Clockwise from left: Community environmental forum, Kajiado County, Kenya; Cleared vegetation in preparation of charcoal burning activities in Narok County, Kenya; Discussing environmental problems with local communities and local administration in West Pokot, Kenya; Dr Bagine and team of researchers evaluating environmental projects in the field Nyandarua County, Kenya.

Meet Richard Kiome Bagine, JRS Trustee

JRS Trustee Dr. Richard Bagine has worked for over twenty-eight years to protect biodiversity and wildlife in Kenya and has served on the JRS board since 2008. He is currently a Chief Research Scientist for the National Museums of Kenya and has served as Deputy Director in charge of Biodiversity Research and Monitoring for the Kenya Wildlife Service. To learn a little more about Dr. Bagine we asked him a couple of questions about his interests and concerns in the field of biodiversity.

How did you first get interested in science and environment?

Data shown –
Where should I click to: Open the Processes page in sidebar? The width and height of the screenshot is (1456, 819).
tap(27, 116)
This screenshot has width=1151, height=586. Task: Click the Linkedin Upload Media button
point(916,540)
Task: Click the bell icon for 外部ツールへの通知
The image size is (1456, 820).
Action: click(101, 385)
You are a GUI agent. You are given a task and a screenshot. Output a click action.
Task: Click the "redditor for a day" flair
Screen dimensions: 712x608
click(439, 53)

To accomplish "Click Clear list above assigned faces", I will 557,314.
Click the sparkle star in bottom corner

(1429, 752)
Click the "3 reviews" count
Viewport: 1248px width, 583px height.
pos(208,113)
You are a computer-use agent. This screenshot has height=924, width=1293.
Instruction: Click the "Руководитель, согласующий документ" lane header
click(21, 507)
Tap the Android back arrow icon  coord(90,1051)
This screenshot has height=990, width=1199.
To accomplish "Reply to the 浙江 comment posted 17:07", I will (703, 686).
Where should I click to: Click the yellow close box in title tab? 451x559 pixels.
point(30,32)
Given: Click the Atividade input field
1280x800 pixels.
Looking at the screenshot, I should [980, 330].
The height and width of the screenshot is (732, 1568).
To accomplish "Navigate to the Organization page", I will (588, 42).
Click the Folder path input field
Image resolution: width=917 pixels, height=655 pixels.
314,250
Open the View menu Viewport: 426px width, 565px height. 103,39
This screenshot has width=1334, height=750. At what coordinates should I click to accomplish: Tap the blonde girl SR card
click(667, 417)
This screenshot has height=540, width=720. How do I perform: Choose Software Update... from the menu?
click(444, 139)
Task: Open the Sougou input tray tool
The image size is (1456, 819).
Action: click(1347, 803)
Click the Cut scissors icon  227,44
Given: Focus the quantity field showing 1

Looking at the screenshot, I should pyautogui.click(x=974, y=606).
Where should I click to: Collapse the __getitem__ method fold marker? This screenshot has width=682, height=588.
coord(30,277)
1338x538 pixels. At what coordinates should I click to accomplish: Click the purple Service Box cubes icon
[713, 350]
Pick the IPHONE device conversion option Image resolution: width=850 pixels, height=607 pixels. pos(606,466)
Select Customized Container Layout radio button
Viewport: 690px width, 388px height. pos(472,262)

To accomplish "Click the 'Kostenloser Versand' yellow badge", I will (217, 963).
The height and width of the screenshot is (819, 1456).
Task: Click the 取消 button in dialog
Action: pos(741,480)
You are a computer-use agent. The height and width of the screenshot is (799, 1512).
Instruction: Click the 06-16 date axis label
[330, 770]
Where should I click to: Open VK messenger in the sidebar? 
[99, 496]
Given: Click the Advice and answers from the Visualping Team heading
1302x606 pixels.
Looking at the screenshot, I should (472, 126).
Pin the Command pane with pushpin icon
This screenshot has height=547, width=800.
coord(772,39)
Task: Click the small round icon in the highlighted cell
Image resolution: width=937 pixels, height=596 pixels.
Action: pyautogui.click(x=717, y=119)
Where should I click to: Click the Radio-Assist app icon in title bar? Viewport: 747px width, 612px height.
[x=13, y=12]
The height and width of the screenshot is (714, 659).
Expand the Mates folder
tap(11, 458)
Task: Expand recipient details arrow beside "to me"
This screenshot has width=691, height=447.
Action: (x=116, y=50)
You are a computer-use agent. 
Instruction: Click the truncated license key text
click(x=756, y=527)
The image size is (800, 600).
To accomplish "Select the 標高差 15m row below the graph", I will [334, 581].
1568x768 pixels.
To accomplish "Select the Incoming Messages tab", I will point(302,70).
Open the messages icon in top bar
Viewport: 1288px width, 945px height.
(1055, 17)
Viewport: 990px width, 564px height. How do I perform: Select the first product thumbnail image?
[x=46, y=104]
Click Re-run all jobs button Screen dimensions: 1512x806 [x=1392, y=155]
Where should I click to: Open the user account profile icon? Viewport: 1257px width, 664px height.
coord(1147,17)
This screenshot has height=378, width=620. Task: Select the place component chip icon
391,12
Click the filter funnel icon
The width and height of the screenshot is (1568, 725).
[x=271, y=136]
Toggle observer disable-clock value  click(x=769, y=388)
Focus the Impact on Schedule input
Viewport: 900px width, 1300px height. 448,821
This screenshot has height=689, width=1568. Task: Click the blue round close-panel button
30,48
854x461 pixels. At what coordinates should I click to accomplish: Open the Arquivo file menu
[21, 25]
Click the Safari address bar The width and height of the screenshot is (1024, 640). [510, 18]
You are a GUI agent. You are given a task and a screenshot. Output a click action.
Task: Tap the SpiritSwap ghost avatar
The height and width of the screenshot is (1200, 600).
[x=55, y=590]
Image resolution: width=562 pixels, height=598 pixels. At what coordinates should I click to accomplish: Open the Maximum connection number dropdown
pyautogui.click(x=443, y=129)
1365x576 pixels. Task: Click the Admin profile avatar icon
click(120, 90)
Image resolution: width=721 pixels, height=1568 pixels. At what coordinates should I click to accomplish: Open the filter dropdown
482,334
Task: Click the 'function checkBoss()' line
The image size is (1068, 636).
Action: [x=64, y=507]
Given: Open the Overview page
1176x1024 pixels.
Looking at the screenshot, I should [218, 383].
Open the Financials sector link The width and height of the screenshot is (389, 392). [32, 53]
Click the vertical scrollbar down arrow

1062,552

List of tasks –
a) Update the part of the trustee profile that opens with "JRS Trustee Dr." and closes with "field of biodiversity.", replacing "Chief Research Scientist" with "Senior Research Scientist".
b) Answer these questions from the trustee profile:
(i) Since what year has Dr. Bagine served on the JRS board?
(ii) In which county were Dr. Bagine and a team of researchers evaluating environmental projects in the field?
(iii) Where was the community environmental forum held?

Results by task –
a)
JRS Trustee Dr. Richard Bagine has worked for over twenty-eight years to protect biodiversity and wildlife in Kenya and has served on the JRS board since 2008. He is currently a Senior Research Scientist for the National Museums of Kenya and has served as Deputy Director in charge of Biodiversity Research and Monitoring for the Kenya Wildlife Service. To learn a little more about Dr. Bagine we asked him a couple of questions about his interests and concerns in the field of biodiversity.

b)
(i) 2008
(ii) Nyandarua County, Kenya
(iii) Kajiado County, Kenya